Il regista e scrittore, infatti, soffermandosi su paranoie esistenziali,
tratta le difficoltà di chi vuole allontanarsi da casa e di chi,
invece, è terrorizzato da quanto vi è all'esterno.
Felicia,
interpretata da Elaine Cassidy - "The Others"

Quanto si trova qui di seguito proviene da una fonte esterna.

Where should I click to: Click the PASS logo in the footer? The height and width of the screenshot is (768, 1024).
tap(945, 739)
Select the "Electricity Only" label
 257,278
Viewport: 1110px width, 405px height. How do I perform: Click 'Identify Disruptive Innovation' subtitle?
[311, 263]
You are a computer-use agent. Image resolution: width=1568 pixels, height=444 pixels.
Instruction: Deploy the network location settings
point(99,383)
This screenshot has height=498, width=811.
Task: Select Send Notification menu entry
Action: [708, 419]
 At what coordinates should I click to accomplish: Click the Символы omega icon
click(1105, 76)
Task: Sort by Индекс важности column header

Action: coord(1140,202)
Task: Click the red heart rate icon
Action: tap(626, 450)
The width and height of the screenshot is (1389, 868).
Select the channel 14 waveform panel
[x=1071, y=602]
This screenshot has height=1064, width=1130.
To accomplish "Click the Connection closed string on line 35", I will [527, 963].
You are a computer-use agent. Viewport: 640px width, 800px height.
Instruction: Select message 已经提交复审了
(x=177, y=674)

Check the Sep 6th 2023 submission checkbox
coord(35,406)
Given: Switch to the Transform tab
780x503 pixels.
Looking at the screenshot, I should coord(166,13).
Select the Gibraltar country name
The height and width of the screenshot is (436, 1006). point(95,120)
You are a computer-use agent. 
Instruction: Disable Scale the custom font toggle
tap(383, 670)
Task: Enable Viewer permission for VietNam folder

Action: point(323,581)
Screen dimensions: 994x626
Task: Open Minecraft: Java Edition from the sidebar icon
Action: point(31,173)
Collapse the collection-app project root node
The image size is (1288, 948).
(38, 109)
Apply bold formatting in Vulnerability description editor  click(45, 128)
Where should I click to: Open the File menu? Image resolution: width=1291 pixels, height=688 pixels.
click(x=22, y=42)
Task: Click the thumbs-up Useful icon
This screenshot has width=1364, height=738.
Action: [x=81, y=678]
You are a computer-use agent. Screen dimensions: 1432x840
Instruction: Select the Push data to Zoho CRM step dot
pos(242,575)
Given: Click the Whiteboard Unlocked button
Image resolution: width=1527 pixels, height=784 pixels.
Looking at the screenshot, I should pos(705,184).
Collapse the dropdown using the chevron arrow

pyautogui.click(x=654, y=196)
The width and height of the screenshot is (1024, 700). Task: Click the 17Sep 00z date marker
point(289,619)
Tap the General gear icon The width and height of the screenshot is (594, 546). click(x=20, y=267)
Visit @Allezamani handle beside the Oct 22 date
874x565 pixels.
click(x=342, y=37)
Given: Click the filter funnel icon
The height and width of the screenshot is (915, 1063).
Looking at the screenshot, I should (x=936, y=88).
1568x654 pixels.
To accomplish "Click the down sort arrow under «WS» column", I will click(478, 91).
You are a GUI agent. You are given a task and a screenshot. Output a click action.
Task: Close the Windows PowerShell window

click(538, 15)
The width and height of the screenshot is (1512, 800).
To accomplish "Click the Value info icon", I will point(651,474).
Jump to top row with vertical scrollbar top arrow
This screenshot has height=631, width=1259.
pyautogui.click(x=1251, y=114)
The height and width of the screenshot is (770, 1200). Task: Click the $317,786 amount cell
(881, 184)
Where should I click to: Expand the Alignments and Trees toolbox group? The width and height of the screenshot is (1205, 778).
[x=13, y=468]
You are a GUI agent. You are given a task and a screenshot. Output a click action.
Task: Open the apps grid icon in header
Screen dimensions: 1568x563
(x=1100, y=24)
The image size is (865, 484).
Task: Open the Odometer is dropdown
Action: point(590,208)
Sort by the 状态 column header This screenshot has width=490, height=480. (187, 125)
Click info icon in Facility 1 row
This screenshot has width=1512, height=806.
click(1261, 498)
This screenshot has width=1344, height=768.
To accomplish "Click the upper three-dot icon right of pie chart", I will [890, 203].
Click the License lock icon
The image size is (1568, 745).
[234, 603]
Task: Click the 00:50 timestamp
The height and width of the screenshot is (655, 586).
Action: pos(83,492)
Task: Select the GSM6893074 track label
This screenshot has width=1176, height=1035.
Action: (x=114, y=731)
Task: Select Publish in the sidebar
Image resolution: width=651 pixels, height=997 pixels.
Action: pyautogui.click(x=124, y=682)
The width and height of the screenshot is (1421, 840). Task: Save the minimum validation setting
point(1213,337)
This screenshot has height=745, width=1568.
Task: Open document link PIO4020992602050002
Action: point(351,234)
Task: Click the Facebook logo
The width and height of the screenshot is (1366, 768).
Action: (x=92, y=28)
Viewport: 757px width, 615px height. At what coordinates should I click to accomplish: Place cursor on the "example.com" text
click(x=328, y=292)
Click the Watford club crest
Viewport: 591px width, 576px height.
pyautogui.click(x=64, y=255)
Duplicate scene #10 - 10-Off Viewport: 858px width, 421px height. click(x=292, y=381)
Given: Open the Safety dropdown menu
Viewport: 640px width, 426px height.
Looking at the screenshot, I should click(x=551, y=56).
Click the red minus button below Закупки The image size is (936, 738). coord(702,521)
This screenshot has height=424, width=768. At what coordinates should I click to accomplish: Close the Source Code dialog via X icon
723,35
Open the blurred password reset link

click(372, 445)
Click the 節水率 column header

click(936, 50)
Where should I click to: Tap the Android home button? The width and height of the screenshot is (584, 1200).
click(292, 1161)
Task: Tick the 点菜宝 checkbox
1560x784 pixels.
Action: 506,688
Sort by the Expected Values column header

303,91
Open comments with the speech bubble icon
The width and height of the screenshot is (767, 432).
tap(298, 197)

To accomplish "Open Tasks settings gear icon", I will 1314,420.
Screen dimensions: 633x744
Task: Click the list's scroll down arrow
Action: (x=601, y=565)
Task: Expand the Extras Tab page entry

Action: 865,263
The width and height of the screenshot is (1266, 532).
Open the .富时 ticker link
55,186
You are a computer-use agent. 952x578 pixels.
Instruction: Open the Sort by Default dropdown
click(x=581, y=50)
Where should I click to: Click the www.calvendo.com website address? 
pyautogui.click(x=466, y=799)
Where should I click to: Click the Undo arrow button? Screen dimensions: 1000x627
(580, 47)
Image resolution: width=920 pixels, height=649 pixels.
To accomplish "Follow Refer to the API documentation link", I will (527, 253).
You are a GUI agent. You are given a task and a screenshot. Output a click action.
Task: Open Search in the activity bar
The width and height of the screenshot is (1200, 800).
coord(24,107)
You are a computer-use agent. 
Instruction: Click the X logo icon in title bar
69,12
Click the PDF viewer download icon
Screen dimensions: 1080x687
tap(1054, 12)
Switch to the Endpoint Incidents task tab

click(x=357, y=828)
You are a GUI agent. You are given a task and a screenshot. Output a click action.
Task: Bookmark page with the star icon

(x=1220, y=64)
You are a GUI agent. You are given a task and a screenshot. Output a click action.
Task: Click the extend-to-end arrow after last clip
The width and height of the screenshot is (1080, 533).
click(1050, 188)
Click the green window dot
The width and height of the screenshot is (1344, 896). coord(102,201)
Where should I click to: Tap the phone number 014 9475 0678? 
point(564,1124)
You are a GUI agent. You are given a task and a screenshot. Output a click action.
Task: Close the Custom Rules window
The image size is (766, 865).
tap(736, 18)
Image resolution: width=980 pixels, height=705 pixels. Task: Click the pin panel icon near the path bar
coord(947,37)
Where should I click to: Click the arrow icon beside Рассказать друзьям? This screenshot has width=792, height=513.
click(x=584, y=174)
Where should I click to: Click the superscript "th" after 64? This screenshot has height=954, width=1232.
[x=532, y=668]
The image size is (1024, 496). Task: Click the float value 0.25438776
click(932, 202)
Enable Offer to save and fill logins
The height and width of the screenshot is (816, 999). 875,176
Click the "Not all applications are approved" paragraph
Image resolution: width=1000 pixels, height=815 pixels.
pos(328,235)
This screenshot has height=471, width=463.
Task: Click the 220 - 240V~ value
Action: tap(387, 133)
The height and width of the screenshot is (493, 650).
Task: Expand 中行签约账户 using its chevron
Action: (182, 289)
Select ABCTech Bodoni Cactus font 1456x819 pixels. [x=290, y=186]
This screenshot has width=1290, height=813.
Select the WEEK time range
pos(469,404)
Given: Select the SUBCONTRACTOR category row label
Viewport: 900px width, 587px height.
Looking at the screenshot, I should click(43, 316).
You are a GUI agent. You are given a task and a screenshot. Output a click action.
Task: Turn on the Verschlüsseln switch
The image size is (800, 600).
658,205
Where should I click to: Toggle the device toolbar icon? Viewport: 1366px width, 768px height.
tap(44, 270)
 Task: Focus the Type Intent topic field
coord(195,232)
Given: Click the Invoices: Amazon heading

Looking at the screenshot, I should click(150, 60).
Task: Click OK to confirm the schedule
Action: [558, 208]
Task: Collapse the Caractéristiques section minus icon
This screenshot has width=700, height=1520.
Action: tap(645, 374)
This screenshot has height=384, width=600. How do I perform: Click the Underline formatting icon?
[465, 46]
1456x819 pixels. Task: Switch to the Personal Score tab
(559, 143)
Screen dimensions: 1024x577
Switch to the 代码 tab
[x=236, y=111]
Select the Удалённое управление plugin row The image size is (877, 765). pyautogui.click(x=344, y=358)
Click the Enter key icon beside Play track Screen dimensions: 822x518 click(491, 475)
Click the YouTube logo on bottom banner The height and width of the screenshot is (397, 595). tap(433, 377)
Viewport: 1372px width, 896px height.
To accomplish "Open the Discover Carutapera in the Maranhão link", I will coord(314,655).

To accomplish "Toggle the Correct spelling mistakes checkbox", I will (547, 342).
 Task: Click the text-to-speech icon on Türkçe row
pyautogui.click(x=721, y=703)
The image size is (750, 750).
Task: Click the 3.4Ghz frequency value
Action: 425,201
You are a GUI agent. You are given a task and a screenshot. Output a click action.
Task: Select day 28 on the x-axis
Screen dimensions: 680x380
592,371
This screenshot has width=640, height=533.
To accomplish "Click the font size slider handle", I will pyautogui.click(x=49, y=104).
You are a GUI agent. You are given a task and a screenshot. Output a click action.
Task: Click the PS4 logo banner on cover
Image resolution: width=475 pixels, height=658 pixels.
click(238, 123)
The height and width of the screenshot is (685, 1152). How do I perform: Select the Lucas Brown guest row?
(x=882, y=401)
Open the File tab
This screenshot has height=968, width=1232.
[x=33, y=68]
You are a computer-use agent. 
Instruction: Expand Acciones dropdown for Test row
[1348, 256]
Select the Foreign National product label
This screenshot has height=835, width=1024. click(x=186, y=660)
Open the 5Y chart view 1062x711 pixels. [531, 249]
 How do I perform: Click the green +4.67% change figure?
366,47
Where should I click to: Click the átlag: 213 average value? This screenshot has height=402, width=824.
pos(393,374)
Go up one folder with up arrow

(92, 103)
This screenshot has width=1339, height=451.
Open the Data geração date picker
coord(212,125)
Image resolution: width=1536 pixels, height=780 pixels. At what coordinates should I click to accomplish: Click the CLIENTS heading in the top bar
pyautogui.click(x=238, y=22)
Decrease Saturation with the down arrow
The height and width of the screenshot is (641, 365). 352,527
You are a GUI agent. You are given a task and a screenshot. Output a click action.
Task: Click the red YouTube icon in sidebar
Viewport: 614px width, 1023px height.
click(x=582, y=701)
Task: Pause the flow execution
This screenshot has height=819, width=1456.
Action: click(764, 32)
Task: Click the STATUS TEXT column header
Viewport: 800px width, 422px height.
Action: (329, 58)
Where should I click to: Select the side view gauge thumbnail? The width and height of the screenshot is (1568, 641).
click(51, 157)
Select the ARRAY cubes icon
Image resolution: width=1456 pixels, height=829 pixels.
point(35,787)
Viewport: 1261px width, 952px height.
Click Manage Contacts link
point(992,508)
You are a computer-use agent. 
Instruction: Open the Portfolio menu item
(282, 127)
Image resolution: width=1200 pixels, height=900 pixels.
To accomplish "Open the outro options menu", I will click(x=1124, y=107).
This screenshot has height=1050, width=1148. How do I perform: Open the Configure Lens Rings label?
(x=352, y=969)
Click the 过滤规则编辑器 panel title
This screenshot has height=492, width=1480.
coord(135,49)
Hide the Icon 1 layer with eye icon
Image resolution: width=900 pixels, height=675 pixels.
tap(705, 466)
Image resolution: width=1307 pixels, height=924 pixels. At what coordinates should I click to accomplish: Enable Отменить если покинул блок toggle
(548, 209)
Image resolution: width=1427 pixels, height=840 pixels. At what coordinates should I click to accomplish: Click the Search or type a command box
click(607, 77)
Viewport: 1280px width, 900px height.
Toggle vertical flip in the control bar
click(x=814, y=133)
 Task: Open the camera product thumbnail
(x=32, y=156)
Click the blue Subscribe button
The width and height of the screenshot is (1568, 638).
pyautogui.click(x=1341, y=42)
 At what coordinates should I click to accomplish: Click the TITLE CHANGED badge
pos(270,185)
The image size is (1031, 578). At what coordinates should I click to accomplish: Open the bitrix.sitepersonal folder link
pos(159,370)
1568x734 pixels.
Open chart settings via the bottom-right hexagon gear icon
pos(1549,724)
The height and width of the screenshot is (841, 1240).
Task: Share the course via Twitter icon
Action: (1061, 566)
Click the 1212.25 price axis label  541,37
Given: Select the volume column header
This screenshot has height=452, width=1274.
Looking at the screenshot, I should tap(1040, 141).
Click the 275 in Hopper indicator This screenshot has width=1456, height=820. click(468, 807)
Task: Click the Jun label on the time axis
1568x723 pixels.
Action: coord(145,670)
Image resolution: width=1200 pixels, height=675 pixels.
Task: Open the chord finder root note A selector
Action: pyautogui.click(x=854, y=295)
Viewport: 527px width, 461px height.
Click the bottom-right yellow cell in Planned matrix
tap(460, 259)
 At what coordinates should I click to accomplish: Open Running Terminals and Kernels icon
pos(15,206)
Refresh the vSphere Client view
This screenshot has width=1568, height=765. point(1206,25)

-, bellissima diciassettenne irlandese, partita alla ricerca del suo
ragazzo emigrato in Inghilterra, intreccerà la propria vita con
quella del signor Hilditch (Bob Hoskins), un cinquantenne gentile e
pronto ad ospitarla, che l'aiuterà in quelle inutili ricerche.
Da
premio Oscar l'impareggiabile interpretazione di Hoskins, calatosi in
un complicato personaggio vittima/assassino delle sue stesse angosce
e di una sorta d'autolesionismo psicologico.
Il
peso del luogo di provenienza e di genitori troppo oppressivi, saranno
la causa dei problemi dei due protagonisti, nonché l'unico vero
appoggio che, infine, potrà confortarli. Anche se, desiderosi
di protezione, troveranno sostegno l'uno nell'altra, instaurando una
specie di rapporto morboso che li isolerà dal mondo esterno.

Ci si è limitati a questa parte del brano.